Мы попробовали и сами подержать в руках и пустить в дело хак, но у нас ничего не получилось.
– Вот благодатная профессия, – между прочим, заметили мы. – Ходи по сосновому бору от дерева к дереву – благодать!
– Как вам ответить? Конечно, ходить по лесу не плохо, но если нужно вскрыть до пяти тысяч кар, то это все же не так-то легко. Вздымщики выходят в три часа утра, пока не жарко. И работать лучше, и живицы больше идет, не так быстро застывает.
Петр Иванович охотно вызвался проводить нас до Кщары, и мы пошли напрямик, без тропок и дорог, по одному ему известным приметам.
– Богатыри! – еще раз не удержался от восторга Серега, глядя на сосны.
– Они и правда богатыри, – серьезно подтвердил технорук. – Когда деревьям десять лет, их на каждом гектаре растет не менее двадцати тысяч, а к ста годам остается только сто. Остальные, естественно, отмирают, гибнут в борьбе за существование. Значит, те, что вы видите перед собой, выиграли сражение за жизнь, значит, они самые крепкие, выносливые, то есть богатыри.
Озеро Кщара возникло неожиданно, словно часть бора провалилась под землю, и вот вместо него вода. Так, видимо, оно и было когда-то, раз озеру приписывают провальное происхождение.
Кщара по форме напоминает цветок о нескольких лепестках, и эти лепестки-заливы придают озерному пейзажу свою прелесть и свою живость; два острова, заросших лесом, дополняют ее.
Петр Иванович сказал, что глубина в Кщаре доходит до семидесяти пяти метров и что вообще здесь много провальных озер. Под Флорищевской пустынью озеро Чистенькое есть.
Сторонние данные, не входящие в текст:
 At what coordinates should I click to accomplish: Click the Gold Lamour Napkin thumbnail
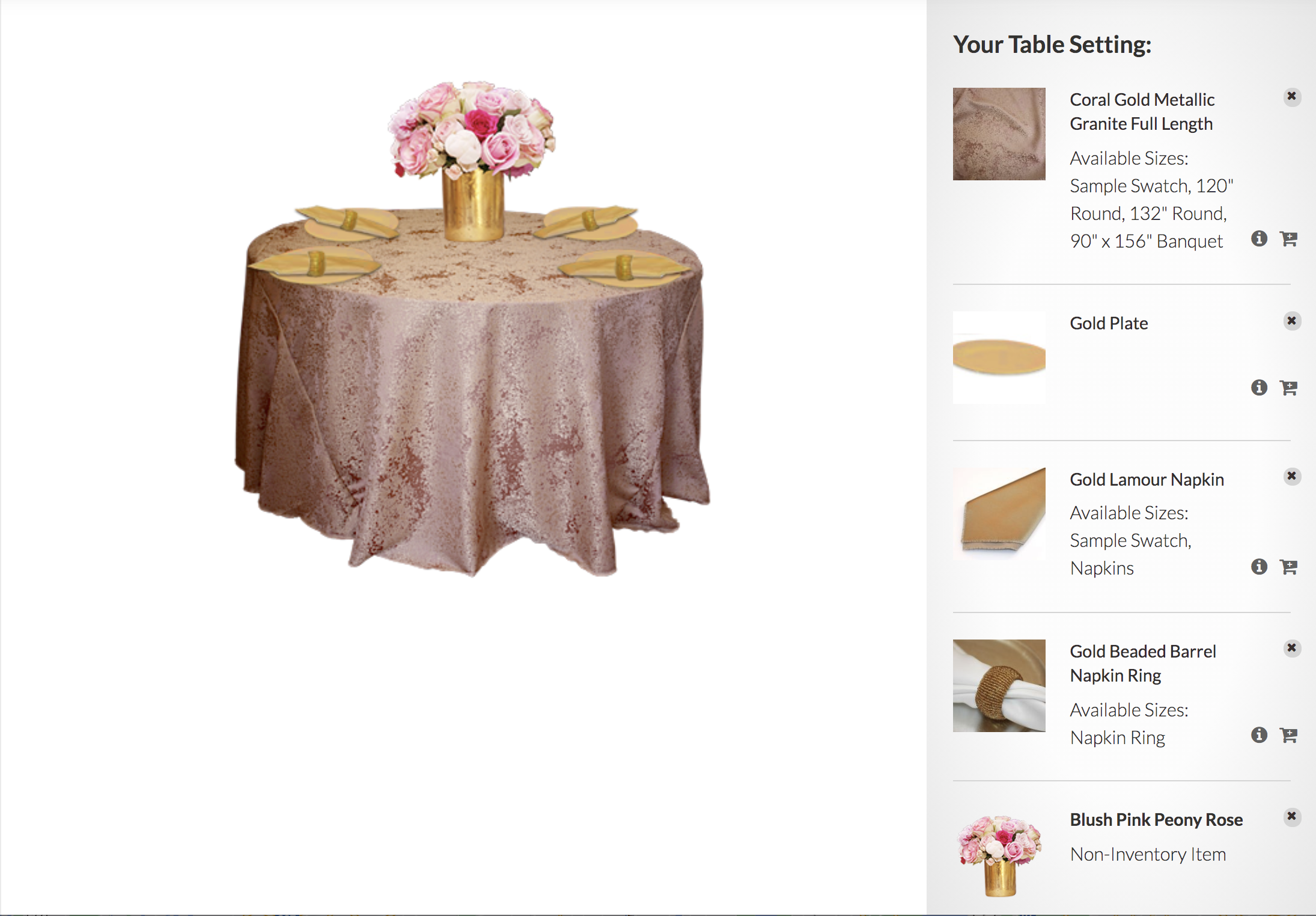pyautogui.click(x=999, y=514)
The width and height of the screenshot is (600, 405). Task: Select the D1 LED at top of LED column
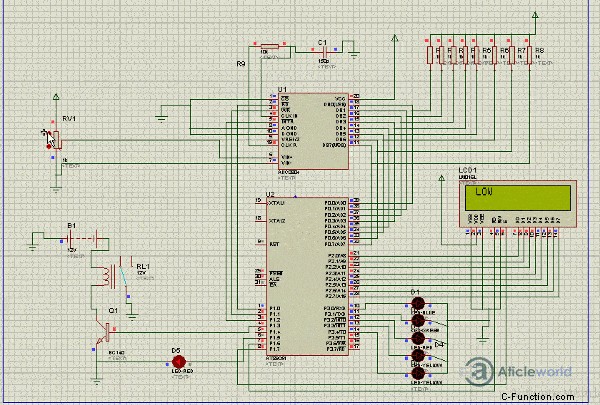click(x=418, y=303)
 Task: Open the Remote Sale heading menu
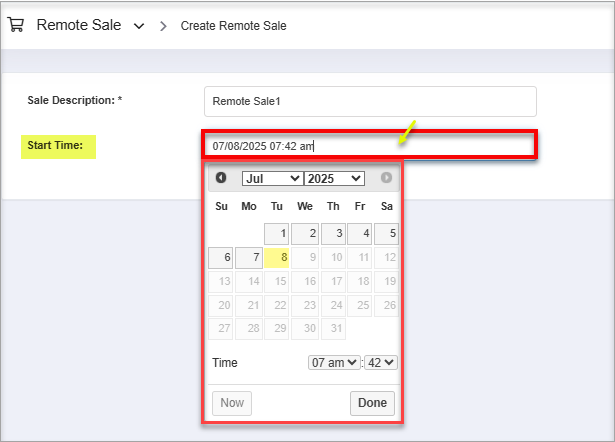click(x=79, y=25)
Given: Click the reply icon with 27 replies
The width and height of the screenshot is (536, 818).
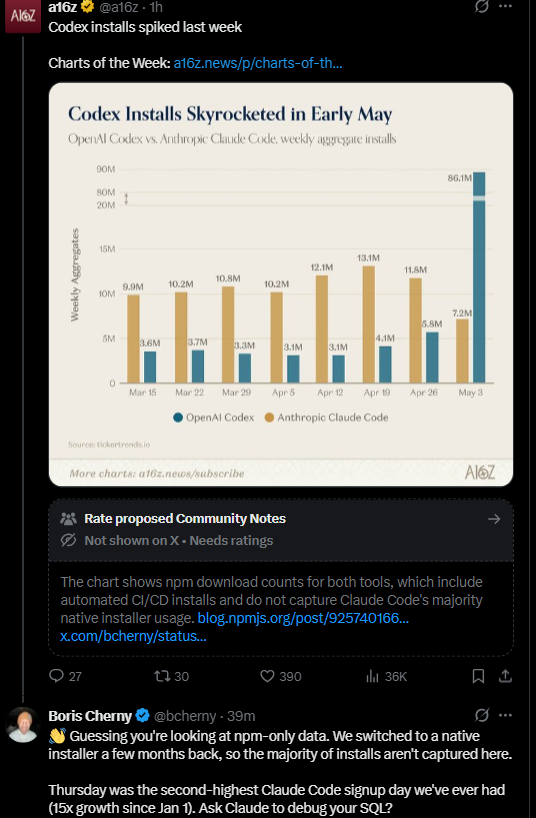Looking at the screenshot, I should (x=56, y=676).
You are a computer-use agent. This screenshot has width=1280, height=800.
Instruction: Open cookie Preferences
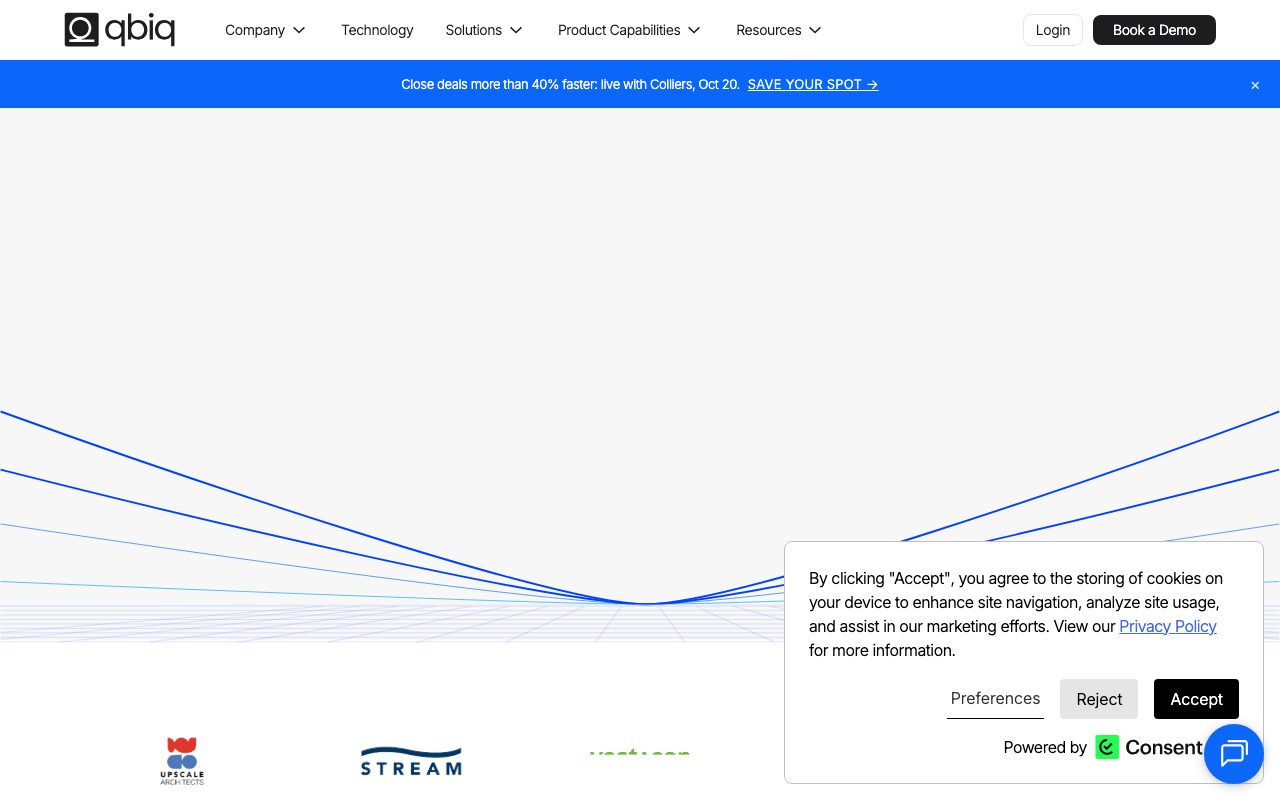click(995, 699)
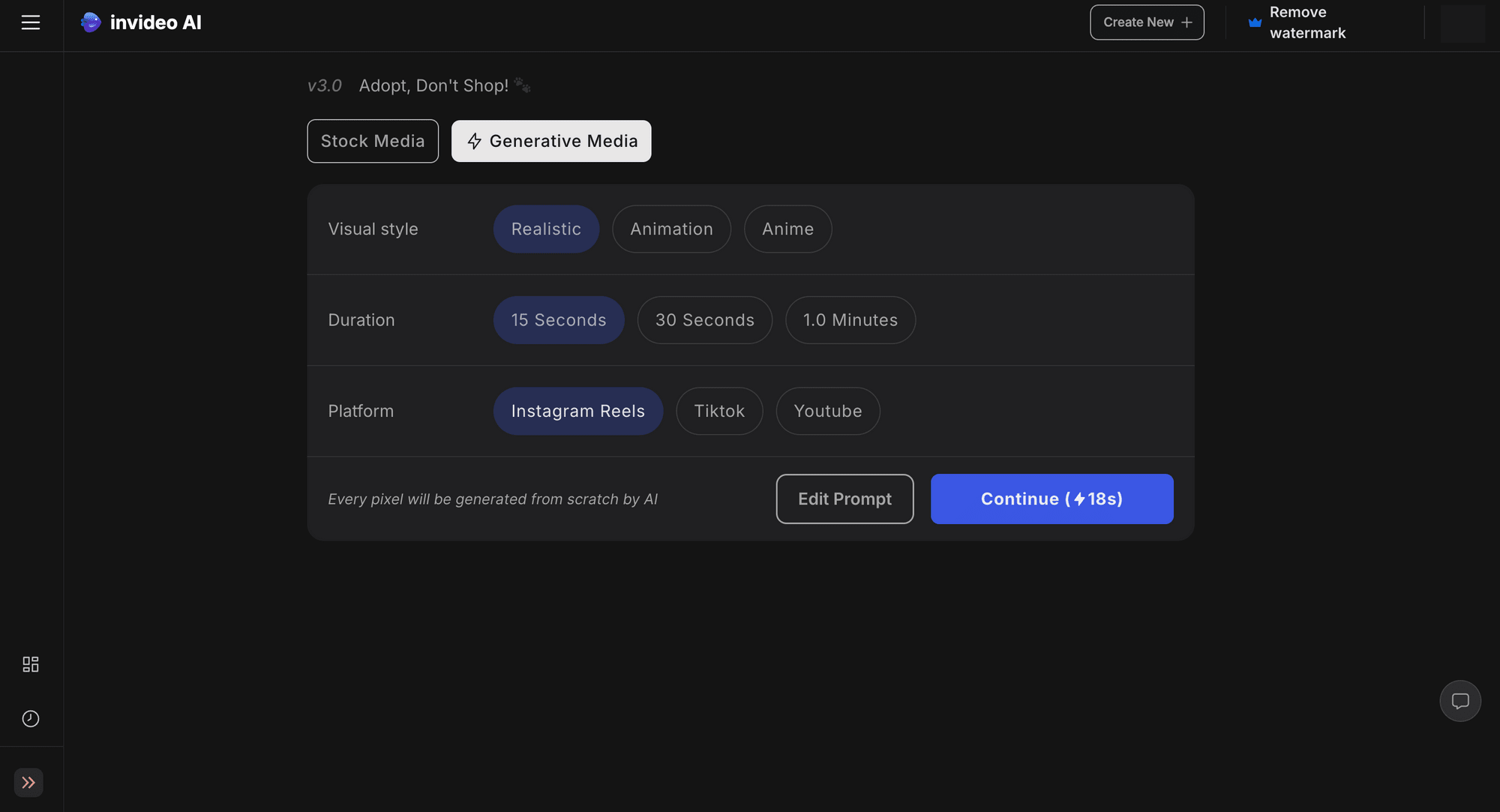Click the Create New plus icon
The width and height of the screenshot is (1500, 812).
point(1187,22)
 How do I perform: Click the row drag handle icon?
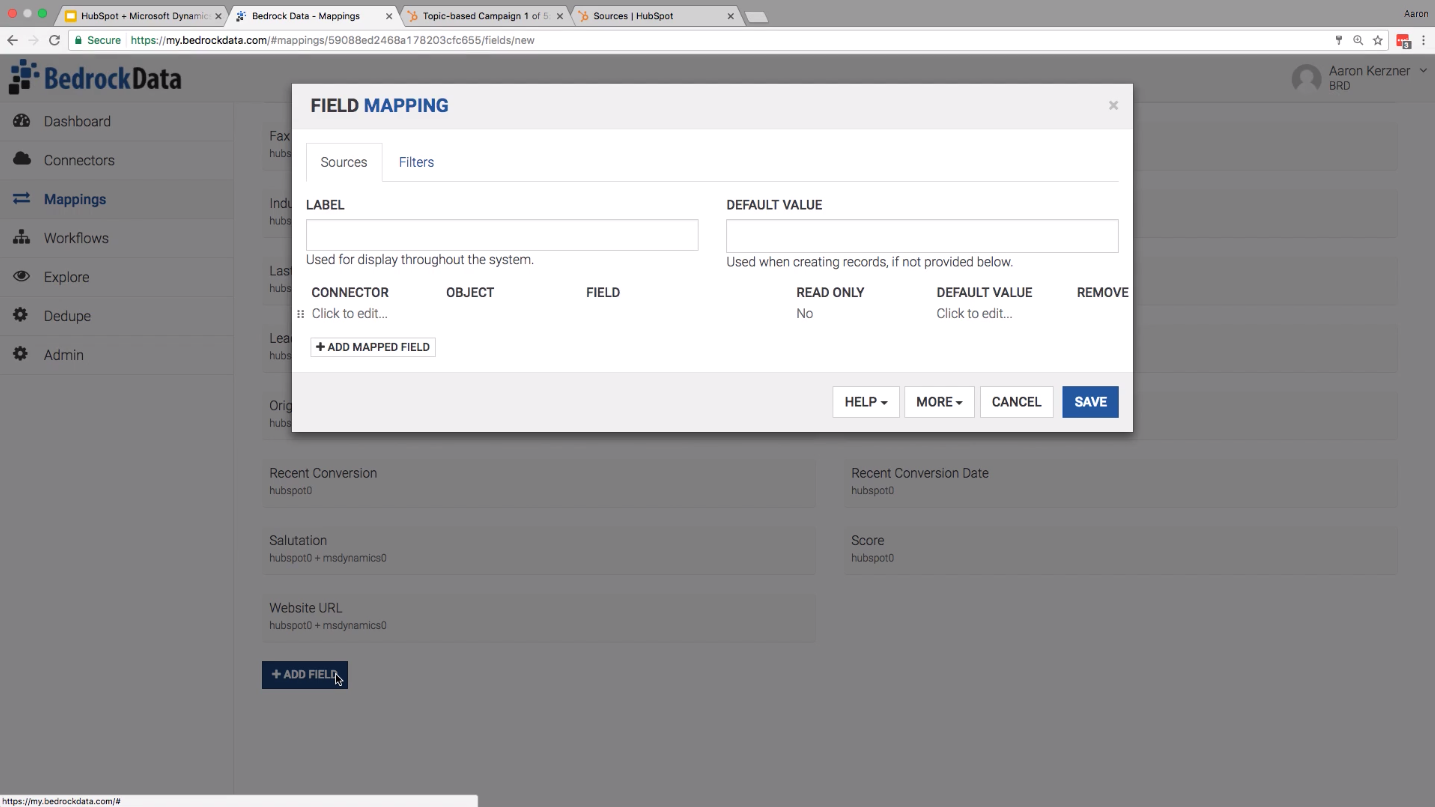(300, 314)
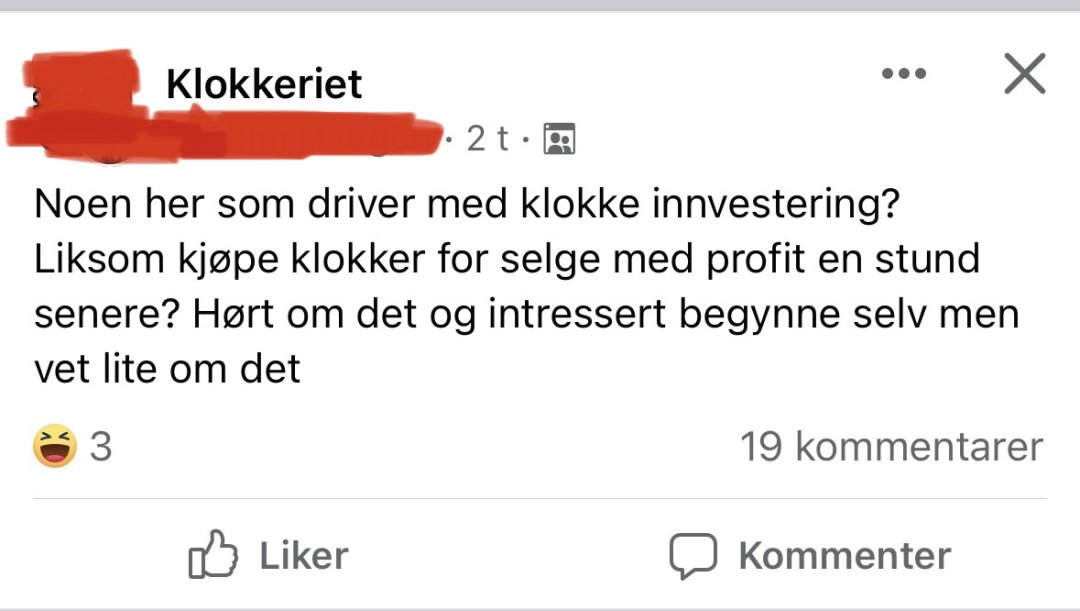Click the laughing reaction emoji
1080x611 pixels.
point(55,446)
На первый взгляд примешь его за прудишко шагов пятьдесят в длину, шагов тридцать в ширину, а глубина двадцать пять метров. Есть на Чистеньком озере островок, величиной с лодку, однако с кустарничком на нем и даже земляничкой. Тот островок плавучий, и местные жители держат его на привязи около берега и, если нужно, катаются на нем.
Но Кщара – не Чистенькое, это большое просторное озеро, которое ждет еще своего санатория или дома отдыха. Жаль только, что сосны на одном его берегу безжалостно порубили и тем образовали в пейзаже неряшливую брешь. Можно было оставить хотя бы стометровую нетронутую полосу леса около самой воды. Мало ли деревьев в Ярополчском диком бору!
На берегах озера стоит один-единственный дом, где живет лесничиха с сыном, восемнадцатилетним белокурым красавцем, с глазами то серыми, а то вроде синими, когда упадет на них солнце. Точь-в-точь как Кщара.